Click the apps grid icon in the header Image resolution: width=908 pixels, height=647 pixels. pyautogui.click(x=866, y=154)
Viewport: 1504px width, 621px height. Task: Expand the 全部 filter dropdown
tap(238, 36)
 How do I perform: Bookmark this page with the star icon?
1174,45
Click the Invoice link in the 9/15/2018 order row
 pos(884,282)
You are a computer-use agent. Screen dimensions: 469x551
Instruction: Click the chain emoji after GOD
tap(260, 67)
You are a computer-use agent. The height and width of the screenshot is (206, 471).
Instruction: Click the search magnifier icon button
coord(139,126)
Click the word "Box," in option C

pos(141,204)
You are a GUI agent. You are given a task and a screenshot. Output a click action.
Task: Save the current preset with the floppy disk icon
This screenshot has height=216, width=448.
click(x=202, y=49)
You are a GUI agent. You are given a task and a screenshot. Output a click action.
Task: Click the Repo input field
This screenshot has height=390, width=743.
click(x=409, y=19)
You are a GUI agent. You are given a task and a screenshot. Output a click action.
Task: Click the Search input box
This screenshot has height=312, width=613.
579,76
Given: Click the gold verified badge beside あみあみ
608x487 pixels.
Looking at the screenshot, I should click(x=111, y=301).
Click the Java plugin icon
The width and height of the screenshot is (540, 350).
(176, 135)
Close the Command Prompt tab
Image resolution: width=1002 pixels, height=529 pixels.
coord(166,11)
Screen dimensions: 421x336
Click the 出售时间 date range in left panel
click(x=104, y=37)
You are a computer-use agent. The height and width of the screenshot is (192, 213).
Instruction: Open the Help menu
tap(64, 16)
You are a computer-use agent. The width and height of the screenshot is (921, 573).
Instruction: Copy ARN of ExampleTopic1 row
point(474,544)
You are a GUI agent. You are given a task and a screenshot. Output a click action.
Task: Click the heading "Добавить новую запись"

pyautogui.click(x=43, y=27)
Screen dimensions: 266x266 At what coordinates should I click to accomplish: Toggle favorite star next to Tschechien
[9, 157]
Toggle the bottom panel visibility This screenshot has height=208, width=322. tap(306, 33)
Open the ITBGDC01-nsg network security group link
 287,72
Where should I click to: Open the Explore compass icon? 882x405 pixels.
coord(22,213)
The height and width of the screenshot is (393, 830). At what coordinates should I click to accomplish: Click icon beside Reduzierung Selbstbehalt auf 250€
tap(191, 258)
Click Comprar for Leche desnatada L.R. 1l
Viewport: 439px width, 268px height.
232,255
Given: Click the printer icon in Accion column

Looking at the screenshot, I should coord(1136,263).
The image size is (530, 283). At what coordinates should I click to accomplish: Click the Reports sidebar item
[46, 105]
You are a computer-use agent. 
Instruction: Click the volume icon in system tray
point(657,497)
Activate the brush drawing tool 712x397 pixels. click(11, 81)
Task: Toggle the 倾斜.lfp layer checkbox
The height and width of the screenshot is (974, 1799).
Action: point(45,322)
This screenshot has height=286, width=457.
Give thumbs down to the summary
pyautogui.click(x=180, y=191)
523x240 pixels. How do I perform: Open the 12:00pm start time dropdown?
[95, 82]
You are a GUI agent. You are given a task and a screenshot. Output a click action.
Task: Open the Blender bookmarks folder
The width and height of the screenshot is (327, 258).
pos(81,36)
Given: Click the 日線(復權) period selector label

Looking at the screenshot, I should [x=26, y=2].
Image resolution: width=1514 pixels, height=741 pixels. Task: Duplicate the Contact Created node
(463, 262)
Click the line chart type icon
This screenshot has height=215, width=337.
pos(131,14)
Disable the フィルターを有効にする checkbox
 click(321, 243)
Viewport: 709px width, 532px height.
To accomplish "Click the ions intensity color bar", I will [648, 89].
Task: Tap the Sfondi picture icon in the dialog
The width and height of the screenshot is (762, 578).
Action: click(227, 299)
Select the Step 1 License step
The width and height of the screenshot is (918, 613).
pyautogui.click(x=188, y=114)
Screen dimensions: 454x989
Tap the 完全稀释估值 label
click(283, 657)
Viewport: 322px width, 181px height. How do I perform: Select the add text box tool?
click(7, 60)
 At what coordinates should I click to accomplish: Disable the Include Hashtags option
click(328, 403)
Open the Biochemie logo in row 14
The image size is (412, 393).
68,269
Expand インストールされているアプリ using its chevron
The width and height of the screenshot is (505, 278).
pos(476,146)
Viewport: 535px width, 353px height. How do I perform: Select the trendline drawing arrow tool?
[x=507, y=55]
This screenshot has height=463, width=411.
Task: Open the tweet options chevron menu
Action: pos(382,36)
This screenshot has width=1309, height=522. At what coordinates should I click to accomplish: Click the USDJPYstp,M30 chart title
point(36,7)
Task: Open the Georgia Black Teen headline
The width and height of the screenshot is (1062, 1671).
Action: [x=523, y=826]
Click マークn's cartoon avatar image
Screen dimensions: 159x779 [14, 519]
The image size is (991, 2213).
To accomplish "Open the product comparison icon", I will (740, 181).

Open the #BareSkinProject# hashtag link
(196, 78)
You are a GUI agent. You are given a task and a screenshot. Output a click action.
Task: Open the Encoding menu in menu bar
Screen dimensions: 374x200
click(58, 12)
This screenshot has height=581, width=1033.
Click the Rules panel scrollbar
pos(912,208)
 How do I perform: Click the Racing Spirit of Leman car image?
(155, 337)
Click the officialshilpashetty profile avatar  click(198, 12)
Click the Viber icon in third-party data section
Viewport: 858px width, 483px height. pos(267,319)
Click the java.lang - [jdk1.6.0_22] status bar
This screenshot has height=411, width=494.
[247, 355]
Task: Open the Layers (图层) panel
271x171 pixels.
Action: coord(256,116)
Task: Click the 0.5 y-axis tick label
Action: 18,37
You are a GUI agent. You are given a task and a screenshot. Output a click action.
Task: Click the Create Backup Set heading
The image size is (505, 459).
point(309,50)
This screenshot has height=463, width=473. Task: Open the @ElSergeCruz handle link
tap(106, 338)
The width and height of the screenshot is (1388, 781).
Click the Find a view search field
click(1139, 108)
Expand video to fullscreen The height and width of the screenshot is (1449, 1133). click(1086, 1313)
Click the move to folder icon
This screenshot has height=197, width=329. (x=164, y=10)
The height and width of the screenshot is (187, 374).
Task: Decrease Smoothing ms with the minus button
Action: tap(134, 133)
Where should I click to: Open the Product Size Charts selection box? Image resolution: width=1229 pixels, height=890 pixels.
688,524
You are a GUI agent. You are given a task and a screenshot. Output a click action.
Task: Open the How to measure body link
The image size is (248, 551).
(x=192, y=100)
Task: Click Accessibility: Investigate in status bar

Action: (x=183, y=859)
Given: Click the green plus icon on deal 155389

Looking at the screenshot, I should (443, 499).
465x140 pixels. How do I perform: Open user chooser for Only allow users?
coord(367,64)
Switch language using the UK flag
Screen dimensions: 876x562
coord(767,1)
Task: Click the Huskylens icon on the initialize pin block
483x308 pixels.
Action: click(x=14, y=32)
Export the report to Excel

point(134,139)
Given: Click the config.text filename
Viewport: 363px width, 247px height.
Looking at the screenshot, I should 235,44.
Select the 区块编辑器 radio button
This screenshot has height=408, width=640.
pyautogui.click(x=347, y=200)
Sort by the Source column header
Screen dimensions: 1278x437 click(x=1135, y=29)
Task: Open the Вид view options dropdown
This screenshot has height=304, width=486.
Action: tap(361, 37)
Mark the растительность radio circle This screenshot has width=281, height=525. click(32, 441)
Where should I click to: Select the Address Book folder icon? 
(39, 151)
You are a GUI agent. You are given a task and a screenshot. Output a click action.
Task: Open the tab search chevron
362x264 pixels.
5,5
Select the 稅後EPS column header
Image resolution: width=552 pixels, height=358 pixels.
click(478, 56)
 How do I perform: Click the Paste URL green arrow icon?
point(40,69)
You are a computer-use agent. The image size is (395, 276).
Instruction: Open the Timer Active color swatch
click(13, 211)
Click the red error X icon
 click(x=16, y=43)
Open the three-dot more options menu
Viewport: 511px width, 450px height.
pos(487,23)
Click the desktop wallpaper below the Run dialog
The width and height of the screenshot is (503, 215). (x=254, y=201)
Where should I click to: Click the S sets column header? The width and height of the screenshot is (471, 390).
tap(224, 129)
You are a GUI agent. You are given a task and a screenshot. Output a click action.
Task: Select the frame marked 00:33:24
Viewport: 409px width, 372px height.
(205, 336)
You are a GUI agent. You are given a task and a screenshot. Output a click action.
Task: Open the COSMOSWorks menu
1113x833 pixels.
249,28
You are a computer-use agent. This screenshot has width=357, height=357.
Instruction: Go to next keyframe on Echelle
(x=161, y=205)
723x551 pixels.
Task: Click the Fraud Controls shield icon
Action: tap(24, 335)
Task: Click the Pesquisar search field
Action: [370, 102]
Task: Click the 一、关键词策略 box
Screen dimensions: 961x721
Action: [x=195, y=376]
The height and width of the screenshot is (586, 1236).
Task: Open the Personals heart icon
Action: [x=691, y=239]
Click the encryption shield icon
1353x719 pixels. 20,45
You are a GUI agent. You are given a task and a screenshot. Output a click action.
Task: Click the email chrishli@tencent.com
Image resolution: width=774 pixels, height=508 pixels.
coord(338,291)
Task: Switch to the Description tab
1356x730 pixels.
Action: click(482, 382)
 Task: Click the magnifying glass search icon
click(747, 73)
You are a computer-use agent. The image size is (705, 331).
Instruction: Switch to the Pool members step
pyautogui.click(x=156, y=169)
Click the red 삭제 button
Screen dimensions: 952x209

----

◆ **Exercise aim**
Starting at the line with "Sort by the Source column header" and ending at the line with "Mark the растительность", print each line of the listing above exactly, with no other lines.

◆ **Solution for this exercise**
Sort by the Source column header
Screen dimensions: 1278x437 click(x=1135, y=29)
Task: Open the Вид view options dropdown
This screenshot has height=304, width=486.
Action: tap(361, 37)
Mark the растительность radio circle This screenshot has width=281, height=525. click(32, 441)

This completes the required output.